◆ BRIEF
The material below holds a span beginning at the line with "The image size is (1039, 972)." and ending at the line with "Click the Worldwide". Quote that span exactly, both ends included, and only that span.

--- START ---

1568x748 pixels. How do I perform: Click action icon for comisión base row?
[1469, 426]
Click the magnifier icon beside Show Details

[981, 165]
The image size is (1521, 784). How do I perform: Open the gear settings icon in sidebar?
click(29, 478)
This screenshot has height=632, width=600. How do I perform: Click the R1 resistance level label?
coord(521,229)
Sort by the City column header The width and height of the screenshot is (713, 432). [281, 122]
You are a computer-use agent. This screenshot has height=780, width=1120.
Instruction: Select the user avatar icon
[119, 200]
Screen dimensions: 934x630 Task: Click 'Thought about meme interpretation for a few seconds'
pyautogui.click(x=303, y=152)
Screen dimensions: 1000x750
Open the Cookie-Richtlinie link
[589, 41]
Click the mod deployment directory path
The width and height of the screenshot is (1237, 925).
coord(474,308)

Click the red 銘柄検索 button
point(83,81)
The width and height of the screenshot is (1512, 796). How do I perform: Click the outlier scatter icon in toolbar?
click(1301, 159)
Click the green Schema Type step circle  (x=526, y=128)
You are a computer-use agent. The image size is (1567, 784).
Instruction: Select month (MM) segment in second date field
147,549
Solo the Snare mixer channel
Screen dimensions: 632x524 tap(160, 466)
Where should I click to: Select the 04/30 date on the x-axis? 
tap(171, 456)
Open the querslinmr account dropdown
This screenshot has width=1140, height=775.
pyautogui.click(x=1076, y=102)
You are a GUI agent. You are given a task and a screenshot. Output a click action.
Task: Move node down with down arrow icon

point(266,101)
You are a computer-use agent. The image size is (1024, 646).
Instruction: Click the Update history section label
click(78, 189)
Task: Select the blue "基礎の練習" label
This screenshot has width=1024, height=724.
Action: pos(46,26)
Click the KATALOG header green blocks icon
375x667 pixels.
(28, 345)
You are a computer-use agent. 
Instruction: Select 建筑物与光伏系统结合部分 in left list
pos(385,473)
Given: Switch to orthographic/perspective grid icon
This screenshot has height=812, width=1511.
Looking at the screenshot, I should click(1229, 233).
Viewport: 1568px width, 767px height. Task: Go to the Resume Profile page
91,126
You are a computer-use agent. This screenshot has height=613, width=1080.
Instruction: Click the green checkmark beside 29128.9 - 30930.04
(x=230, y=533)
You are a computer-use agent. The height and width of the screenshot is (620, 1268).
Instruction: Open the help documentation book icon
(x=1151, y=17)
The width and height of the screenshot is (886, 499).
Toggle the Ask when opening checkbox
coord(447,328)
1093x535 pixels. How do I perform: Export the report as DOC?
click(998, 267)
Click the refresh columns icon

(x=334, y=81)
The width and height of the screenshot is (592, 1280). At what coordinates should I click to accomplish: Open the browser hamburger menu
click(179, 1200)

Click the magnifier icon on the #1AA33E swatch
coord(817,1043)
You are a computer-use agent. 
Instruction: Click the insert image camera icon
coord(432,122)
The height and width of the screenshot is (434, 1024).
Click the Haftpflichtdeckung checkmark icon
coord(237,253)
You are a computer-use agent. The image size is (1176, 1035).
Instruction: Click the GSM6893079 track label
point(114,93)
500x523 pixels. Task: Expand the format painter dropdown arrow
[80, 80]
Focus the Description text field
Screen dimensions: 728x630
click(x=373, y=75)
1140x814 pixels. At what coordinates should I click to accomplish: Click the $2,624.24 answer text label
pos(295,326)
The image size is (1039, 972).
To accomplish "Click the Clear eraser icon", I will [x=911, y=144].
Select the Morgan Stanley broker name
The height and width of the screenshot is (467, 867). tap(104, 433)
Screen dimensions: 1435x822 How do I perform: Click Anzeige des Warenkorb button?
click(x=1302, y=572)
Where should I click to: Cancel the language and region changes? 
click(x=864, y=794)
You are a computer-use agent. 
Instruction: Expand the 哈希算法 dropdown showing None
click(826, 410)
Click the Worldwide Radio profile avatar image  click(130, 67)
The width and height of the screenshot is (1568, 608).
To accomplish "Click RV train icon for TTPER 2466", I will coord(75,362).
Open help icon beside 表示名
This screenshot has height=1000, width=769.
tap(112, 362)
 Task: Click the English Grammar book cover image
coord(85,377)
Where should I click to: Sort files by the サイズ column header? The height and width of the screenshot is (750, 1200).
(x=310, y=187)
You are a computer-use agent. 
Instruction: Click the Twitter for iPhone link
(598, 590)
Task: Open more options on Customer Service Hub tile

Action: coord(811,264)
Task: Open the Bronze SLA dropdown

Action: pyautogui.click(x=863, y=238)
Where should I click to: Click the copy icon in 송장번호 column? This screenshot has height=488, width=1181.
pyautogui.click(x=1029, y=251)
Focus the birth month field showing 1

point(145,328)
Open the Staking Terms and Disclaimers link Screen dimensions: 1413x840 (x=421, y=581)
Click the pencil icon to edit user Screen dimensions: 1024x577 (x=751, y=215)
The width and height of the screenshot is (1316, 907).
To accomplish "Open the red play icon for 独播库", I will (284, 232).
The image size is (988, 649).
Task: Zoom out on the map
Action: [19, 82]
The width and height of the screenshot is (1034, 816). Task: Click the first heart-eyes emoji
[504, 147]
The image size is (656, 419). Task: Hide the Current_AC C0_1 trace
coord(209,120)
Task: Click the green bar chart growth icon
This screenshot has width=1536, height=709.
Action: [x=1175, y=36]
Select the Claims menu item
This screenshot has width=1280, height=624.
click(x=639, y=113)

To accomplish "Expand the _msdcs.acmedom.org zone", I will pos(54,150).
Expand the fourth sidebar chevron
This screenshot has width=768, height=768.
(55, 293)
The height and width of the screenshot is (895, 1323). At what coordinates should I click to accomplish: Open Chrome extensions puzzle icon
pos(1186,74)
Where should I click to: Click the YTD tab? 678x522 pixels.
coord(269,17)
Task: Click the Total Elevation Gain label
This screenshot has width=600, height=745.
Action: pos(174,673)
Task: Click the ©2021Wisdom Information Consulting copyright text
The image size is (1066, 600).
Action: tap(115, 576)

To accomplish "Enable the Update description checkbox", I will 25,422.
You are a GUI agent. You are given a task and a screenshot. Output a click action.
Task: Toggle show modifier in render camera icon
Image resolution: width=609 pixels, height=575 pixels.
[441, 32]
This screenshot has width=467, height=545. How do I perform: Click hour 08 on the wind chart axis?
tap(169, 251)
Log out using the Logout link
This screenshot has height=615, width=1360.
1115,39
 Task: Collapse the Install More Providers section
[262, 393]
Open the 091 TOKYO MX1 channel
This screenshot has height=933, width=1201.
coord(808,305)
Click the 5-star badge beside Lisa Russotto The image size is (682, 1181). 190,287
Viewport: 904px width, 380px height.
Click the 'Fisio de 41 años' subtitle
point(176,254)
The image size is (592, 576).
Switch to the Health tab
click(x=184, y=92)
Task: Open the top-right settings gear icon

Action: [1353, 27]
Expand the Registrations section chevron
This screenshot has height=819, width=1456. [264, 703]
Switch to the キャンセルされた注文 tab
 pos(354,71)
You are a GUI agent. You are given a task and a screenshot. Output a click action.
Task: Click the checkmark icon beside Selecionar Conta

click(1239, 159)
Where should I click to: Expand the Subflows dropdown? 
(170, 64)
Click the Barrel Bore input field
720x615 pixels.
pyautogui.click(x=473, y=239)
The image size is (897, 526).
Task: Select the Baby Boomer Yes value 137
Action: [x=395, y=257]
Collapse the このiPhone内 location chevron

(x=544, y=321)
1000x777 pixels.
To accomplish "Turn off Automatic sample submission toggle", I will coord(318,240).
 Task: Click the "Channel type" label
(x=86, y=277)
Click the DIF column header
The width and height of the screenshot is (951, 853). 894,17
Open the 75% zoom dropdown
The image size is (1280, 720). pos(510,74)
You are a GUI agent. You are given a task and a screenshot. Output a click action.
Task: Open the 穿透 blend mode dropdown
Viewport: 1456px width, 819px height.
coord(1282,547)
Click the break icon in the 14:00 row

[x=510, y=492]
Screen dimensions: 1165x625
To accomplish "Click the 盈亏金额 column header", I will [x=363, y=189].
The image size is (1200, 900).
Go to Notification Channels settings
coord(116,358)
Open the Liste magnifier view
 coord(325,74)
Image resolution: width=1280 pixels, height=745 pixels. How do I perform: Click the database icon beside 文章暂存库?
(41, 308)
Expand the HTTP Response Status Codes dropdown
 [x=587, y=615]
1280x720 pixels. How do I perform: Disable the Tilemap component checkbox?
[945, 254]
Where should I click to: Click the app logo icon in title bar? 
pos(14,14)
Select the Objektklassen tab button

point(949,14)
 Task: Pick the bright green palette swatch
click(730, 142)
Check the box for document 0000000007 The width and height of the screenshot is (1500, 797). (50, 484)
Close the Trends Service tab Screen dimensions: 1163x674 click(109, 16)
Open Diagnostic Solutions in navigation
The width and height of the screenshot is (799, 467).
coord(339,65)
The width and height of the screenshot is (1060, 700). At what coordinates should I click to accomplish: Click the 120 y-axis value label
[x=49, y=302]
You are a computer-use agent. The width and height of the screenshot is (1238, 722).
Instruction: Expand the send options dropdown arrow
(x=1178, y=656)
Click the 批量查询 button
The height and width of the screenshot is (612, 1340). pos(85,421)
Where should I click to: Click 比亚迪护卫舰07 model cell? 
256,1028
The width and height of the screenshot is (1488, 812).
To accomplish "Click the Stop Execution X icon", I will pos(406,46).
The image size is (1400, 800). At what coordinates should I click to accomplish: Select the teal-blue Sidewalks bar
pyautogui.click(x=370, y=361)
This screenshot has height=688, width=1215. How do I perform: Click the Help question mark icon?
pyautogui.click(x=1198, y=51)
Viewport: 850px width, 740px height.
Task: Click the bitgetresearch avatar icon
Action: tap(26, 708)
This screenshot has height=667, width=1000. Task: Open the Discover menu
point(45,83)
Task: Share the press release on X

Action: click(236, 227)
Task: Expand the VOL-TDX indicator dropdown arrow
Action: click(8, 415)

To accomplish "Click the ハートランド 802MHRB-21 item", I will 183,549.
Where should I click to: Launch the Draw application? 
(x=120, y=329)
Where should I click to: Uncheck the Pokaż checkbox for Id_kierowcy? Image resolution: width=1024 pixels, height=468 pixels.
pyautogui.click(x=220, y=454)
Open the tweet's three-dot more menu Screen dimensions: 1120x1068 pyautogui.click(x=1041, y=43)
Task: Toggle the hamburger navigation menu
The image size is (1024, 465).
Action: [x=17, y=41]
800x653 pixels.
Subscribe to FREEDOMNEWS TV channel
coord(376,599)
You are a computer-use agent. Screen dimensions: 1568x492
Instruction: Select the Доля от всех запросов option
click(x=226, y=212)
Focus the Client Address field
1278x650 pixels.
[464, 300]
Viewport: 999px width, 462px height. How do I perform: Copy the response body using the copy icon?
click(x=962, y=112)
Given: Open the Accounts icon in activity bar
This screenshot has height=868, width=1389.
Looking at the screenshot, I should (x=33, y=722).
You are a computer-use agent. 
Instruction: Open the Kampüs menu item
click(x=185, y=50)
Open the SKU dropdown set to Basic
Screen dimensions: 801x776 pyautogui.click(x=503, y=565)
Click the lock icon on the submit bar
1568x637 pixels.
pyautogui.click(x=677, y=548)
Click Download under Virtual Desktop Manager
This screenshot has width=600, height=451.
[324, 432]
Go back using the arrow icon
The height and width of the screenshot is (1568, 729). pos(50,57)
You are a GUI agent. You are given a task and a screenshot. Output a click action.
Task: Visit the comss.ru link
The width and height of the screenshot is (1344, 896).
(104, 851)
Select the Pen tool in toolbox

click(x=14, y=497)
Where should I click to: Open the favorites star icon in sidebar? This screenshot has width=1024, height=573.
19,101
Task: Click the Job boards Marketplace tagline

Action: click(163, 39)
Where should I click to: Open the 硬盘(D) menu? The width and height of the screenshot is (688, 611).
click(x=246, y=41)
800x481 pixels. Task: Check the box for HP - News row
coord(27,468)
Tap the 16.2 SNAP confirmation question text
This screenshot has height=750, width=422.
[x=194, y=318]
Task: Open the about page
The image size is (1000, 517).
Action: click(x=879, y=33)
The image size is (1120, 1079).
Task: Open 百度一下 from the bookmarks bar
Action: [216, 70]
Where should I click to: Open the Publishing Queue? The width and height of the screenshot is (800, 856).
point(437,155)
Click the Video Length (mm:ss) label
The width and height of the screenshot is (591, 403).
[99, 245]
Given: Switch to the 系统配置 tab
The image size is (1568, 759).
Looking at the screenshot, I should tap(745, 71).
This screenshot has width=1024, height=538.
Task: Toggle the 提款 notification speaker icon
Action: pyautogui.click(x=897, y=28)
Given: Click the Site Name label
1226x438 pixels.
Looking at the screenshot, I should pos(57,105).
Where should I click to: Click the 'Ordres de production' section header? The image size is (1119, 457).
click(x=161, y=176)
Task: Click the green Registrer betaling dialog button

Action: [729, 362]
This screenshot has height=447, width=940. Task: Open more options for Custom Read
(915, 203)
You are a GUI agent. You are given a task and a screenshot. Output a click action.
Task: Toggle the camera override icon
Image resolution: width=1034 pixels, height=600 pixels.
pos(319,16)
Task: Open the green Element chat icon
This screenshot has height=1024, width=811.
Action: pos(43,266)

--- END ---

◆ WRITTEN RESPONSE
The image size is (1039, 972).
To accomplish "Click the Clear eraser icon", I will [x=911, y=144].
Select the Morgan Stanley broker name
The height and width of the screenshot is (467, 867). tap(104, 433)
Screen dimensions: 1435x822 How do I perform: Click Anzeige des Warenkorb button?
click(x=1302, y=572)
Where should I click to: Cancel the language and region changes? 
click(x=864, y=794)
You are a computer-use agent. 
Instruction: Expand the 哈希算法 dropdown showing None
click(826, 410)
Click the Worldwide Radio profile avatar image  click(130, 67)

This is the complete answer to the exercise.